Right. Here’s why I have my doubts that my generation (X-Boom cusp) will either live as long or be as healthy when we get there: 

  • We don’t have wives
  • We don’t have steady, secure jobs, so we’re spiking cortisol at the wrong time in our lives and building up lots of arterial and brain plaque
  • We work much harder, with longer hours and with shorter and fewer vacations (jeez, some of our parents took entire months at the lake or the Cape)
  • We don’t have time to work out or cook the way we used to, even 10 years ago, because of outsourcing and other demands at work—so even when we think of ourselves as fit and healthy, we’re probably not
  • We had children much later and no one knows the long-term effects of this on hormone balance, sleep patterns, and life span
  • We suffer from unprecedented levels of sleep deprivation, estimated to kill you about 10 years earlier
  • We take tons of prescription drugs for reasons no one in our parents’ generation ever even heard of, and again no one knows how this will affect us long-term
  • Obesity and diabetes are rampant, and while some of us may want to distance ourselves from those who make “lifestyle choices” associated with these conditions, this will nonetheless mess up our overall actuarials
  • Pollution, fertilizers, genetic modifications, pesticides, and general soil depletion will have unknown consequences

I see no reason to assume that the longer life spans currently enjoyed by today’s retirees can be projected for younger generations.

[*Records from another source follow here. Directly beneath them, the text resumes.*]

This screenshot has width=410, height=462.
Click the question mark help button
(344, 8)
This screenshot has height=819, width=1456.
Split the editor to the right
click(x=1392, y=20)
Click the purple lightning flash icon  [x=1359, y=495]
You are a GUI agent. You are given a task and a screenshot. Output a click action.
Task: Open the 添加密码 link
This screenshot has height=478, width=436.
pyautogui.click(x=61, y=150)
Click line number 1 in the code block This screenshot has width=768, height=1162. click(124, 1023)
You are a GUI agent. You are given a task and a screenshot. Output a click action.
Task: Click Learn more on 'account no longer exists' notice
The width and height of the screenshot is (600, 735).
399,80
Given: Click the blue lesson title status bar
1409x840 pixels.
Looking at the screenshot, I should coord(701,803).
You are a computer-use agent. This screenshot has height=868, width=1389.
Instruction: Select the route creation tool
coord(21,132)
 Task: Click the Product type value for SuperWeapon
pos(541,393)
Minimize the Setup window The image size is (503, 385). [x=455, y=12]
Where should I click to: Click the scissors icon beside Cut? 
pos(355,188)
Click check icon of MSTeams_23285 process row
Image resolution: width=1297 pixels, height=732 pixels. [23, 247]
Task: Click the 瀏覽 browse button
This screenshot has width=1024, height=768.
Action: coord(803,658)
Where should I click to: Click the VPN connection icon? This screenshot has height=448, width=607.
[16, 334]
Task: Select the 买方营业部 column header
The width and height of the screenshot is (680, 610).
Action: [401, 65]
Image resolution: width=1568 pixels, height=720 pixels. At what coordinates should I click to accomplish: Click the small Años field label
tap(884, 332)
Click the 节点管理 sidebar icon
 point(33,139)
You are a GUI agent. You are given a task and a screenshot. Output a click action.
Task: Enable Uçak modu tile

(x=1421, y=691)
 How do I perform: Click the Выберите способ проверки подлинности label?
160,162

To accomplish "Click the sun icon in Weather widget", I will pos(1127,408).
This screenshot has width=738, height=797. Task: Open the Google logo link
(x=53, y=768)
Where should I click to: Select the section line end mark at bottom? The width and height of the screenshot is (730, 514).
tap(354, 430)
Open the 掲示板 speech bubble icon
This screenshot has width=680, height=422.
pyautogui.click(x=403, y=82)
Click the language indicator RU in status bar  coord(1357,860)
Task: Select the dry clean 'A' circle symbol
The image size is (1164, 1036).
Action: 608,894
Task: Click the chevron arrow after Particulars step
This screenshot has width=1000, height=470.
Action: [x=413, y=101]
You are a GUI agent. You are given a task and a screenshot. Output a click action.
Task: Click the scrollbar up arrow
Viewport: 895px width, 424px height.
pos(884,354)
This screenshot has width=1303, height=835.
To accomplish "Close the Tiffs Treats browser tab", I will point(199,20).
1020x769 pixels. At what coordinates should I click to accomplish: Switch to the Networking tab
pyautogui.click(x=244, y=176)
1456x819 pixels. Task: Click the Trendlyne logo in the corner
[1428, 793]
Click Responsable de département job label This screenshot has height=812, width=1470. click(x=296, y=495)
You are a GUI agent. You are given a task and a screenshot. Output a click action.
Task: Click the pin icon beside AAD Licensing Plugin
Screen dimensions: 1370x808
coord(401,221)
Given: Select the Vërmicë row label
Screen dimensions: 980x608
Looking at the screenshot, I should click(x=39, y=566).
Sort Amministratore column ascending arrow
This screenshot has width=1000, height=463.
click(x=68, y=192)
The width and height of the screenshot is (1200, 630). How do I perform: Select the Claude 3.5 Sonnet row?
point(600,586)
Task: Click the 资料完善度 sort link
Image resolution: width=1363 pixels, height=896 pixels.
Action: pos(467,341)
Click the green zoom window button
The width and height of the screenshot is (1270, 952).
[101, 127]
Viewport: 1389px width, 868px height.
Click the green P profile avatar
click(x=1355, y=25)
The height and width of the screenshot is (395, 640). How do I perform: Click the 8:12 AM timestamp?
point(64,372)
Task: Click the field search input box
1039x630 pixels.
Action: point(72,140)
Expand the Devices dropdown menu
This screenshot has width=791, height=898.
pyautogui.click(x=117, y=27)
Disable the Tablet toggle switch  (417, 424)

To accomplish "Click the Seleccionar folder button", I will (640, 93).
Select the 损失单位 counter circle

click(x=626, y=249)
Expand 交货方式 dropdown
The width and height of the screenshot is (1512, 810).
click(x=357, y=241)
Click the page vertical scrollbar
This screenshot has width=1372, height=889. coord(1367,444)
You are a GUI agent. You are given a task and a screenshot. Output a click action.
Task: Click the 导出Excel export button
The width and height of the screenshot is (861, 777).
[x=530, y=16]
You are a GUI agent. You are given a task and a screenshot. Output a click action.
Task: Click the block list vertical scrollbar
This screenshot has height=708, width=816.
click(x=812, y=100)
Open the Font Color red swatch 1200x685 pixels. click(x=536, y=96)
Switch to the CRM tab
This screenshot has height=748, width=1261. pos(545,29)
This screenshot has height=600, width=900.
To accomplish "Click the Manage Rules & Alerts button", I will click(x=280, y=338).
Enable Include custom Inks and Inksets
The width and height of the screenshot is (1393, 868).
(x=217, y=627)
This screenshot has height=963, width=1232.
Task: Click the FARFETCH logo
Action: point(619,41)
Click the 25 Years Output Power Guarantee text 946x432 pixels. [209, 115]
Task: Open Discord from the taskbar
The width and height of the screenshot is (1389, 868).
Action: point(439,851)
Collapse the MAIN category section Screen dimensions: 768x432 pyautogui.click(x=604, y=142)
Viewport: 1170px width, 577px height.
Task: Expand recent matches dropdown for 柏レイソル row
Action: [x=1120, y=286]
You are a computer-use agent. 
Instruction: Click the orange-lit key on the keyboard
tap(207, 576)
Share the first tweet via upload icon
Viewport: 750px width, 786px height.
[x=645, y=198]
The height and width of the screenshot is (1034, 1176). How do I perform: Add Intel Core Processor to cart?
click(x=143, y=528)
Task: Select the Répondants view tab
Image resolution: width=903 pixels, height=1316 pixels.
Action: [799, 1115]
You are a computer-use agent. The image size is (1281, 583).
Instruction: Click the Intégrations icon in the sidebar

And even if, by some streak of luck, we do live as long, there are a host of genetic issues that healthy lifestyle choices can’t change, including hearing impairment and vision degeneration (healthy choices, such as running, can even cause joint damage), and that insurance agencies and employers may not want to underwrite.

The Boomers and the Greatest Gen got to retire a few years before their quality of life was affected by these conditions, and they ran around on our tab. I hope we can enjoy a few years of retirement also, before we go blind, deaf, and lame.

By most accounts, we’ve worked harder than they did, and harder than GenY is likely to.